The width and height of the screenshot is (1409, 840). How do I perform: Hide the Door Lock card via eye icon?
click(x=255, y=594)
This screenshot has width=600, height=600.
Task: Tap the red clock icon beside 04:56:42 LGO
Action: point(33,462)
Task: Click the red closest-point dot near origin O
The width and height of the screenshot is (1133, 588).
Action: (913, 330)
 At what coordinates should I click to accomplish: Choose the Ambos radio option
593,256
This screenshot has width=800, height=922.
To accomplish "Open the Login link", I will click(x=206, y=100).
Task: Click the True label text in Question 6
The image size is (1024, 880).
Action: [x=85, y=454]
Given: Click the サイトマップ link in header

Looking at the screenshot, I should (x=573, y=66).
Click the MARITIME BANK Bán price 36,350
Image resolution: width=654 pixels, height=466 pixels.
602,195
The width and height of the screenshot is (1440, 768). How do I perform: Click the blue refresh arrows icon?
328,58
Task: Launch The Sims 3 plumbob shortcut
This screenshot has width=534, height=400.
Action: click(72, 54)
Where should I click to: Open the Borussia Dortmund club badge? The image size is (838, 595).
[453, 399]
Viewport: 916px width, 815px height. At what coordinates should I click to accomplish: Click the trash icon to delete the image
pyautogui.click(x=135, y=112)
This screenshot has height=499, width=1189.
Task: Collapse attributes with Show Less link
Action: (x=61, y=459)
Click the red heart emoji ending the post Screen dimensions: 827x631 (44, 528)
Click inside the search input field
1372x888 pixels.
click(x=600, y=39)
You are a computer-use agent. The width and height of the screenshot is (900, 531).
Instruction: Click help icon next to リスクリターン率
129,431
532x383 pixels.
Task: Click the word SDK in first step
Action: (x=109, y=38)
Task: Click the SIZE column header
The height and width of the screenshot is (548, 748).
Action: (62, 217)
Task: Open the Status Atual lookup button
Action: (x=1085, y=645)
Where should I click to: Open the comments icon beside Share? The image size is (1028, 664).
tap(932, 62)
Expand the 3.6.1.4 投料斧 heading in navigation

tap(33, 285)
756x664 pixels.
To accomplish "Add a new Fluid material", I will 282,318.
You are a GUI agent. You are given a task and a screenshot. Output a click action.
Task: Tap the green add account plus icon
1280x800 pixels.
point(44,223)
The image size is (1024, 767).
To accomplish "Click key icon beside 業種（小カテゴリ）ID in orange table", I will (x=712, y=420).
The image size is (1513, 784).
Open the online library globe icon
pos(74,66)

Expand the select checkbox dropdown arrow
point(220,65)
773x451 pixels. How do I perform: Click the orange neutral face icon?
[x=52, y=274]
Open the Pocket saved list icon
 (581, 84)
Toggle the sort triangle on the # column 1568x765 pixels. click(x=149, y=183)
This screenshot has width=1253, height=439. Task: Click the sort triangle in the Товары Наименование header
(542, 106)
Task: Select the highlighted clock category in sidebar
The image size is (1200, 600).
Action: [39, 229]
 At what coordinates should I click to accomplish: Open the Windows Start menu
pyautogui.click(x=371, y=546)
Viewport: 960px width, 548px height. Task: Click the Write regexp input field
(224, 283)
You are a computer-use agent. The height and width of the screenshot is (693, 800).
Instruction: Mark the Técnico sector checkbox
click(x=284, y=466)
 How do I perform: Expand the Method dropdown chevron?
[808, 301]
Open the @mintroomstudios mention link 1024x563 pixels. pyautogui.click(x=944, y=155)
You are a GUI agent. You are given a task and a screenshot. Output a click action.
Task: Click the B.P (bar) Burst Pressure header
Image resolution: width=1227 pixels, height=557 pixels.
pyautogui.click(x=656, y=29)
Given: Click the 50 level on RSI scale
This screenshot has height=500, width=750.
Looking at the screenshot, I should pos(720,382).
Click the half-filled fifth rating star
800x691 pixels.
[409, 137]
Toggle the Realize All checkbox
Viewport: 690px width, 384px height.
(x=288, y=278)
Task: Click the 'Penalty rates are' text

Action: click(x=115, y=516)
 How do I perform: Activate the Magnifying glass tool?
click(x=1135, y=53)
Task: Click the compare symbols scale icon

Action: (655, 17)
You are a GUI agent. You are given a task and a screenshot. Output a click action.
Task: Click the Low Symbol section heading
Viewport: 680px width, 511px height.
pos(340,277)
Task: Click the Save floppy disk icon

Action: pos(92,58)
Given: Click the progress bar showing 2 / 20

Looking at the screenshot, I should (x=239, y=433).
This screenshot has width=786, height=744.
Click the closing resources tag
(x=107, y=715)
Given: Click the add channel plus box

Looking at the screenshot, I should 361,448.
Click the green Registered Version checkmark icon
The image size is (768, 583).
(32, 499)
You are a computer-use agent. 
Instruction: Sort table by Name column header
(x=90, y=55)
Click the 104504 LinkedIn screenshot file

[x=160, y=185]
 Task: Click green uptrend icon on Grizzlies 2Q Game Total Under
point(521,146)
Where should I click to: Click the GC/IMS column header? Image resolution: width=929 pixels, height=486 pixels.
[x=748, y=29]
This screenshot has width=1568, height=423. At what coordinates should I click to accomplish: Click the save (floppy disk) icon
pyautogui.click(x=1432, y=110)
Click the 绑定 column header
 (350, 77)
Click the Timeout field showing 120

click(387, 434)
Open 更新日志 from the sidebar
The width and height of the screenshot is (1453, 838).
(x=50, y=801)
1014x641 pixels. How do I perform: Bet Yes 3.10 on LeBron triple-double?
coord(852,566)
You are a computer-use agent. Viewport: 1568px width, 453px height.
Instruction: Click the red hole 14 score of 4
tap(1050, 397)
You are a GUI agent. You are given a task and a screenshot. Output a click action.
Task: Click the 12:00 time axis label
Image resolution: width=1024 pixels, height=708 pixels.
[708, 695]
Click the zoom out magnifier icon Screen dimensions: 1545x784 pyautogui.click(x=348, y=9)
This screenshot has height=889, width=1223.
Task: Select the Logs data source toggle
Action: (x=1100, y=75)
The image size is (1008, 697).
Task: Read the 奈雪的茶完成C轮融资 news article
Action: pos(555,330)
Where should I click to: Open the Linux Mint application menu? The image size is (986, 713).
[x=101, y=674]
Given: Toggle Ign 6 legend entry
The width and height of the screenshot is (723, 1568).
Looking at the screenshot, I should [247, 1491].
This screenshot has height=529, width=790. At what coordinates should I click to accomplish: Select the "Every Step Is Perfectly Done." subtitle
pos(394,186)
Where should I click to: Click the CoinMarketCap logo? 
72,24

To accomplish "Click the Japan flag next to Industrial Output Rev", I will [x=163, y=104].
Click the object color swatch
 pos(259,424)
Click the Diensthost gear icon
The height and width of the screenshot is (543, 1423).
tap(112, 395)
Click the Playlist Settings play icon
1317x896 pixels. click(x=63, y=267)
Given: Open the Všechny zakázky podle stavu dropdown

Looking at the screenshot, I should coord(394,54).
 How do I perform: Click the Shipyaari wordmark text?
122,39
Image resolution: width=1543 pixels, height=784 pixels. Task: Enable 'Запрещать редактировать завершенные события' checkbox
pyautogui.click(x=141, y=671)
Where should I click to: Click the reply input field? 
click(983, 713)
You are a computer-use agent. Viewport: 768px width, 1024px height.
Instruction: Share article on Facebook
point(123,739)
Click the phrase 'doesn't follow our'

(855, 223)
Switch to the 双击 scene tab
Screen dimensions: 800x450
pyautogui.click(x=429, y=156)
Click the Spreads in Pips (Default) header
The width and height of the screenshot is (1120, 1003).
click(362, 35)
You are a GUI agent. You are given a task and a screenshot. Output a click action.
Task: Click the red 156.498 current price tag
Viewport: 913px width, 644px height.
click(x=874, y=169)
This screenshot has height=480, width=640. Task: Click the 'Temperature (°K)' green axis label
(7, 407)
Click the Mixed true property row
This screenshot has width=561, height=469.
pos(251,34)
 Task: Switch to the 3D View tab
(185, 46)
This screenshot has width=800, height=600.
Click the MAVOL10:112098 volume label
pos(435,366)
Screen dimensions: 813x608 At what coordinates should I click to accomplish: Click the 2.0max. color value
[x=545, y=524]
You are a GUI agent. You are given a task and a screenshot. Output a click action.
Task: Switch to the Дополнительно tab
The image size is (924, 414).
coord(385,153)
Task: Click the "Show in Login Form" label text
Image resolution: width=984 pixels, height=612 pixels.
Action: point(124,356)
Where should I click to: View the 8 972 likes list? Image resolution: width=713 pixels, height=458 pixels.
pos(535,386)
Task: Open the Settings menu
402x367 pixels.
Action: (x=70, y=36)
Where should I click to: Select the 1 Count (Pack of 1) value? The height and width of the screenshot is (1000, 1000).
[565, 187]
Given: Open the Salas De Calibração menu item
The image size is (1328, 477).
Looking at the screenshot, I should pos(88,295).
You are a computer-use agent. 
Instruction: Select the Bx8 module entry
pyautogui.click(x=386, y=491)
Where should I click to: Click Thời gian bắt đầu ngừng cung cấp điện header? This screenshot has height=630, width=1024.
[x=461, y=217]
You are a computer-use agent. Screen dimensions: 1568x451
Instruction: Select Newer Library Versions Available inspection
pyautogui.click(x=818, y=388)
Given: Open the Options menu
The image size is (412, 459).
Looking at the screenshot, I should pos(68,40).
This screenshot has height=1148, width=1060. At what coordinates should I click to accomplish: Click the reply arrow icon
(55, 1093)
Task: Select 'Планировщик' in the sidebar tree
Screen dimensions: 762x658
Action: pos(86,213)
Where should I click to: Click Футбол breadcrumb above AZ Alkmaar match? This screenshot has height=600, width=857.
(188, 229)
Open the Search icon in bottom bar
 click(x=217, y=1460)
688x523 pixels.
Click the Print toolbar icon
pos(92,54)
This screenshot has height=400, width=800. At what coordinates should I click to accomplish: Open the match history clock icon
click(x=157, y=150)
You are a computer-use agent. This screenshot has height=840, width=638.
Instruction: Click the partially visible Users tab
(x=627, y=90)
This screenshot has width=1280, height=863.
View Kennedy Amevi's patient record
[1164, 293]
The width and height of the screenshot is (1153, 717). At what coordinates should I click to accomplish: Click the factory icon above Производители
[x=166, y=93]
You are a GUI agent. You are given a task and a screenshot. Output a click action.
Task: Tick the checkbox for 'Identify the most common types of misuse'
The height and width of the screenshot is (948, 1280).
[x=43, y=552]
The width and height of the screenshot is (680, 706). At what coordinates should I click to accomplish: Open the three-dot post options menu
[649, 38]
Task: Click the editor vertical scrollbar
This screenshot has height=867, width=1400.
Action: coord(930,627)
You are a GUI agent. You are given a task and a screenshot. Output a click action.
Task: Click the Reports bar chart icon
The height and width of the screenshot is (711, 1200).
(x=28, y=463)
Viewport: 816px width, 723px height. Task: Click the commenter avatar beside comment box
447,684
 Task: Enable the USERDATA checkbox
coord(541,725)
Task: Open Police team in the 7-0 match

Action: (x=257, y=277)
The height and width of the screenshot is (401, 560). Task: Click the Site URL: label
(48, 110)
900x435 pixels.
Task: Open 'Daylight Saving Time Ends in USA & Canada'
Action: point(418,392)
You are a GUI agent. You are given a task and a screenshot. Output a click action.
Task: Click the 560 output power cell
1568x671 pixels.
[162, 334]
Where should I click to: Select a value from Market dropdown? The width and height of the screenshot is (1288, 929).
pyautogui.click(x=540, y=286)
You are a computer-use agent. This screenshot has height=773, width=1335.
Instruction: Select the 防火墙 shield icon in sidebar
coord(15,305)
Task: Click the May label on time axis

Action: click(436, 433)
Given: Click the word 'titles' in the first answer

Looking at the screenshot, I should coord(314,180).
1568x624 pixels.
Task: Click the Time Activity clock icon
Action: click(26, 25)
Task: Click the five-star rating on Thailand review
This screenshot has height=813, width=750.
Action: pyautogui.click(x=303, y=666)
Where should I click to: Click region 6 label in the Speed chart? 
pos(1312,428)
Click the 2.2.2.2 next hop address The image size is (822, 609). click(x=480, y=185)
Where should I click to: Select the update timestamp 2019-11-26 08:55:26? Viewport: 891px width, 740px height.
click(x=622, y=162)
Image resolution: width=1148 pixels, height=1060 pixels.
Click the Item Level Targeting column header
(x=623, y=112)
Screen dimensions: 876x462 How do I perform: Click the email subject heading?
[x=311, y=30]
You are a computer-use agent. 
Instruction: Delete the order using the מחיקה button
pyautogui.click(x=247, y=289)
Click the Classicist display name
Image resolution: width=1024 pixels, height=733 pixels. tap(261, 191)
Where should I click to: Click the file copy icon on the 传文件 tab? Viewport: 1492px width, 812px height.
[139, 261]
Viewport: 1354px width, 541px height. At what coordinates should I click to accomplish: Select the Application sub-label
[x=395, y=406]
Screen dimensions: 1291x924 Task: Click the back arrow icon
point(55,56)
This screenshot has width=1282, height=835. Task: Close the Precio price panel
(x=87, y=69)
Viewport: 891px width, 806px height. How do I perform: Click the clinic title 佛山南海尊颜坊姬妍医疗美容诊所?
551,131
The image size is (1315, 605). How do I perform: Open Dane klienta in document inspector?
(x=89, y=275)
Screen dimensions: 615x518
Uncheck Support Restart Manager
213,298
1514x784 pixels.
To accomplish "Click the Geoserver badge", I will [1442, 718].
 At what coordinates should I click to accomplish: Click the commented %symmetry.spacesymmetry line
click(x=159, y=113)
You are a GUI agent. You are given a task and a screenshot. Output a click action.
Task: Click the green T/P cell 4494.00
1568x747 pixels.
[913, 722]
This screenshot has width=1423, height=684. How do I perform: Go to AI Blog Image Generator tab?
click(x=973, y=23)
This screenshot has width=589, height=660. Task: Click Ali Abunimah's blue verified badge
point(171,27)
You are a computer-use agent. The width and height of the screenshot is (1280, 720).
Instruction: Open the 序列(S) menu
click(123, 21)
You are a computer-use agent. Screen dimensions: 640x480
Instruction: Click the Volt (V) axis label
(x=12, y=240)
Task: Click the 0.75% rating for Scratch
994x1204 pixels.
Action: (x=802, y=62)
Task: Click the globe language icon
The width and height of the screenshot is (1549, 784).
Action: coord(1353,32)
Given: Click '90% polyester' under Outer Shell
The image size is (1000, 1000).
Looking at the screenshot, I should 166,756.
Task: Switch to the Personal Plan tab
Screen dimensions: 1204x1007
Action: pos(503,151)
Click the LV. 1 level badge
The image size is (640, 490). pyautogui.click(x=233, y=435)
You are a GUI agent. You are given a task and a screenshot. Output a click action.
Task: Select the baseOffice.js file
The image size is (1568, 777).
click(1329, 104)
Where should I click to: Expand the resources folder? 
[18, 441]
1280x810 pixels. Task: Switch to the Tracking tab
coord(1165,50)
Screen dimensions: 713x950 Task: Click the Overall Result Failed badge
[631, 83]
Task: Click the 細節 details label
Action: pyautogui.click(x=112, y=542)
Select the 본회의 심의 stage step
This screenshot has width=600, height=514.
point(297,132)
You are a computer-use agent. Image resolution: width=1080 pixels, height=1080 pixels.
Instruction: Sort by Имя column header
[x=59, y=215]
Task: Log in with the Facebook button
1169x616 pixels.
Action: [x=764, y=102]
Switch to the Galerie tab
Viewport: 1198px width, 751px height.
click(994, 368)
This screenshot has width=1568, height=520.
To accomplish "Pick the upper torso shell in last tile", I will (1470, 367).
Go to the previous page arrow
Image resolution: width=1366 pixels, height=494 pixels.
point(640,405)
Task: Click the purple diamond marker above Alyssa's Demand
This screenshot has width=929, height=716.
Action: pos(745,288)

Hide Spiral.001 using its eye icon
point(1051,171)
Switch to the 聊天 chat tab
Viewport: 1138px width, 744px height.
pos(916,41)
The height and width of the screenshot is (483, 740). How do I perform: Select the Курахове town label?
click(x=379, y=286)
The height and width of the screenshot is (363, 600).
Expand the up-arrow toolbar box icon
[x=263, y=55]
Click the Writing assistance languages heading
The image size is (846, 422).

§ AIM OF THE EXERCISE
Extract exactly and only the lines above from the line containing "Open the @mintroomstudios" through the line containing "This screenshot has width=786, height=744.", both end lines included.

§ EXERCISE RESULT
Open the @mintroomstudios mention link 1024x563 pixels. pyautogui.click(x=944, y=155)
You are a GUI agent. You are given a task and a screenshot. Output a click action.
Task: Click the B.P (bar) Burst Pressure header
Image resolution: width=1227 pixels, height=557 pixels.
pyautogui.click(x=656, y=29)
Given: Click the 50 level on RSI scale
This screenshot has height=500, width=750.
Looking at the screenshot, I should pos(720,382).
Click the half-filled fifth rating star
800x691 pixels.
[409, 137]
Toggle the Realize All checkbox
Viewport: 690px width, 384px height.
(x=288, y=278)
Task: Click the 'Penalty rates are' text

Action: click(x=115, y=516)
 How do I perform: Activate the Magnifying glass tool?
click(x=1135, y=53)
Task: Click the compare symbols scale icon

Action: (655, 17)
You are a GUI agent. You are given a task and a screenshot. Output a click action.
Task: Click the Low Symbol section heading
Viewport: 680px width, 511px height.
pos(340,277)
Task: Click the Save floppy disk icon

Action: pos(92,58)
Given: Click the progress bar showing 2 / 20

Looking at the screenshot, I should (x=239, y=433).
This screenshot has width=786, height=744.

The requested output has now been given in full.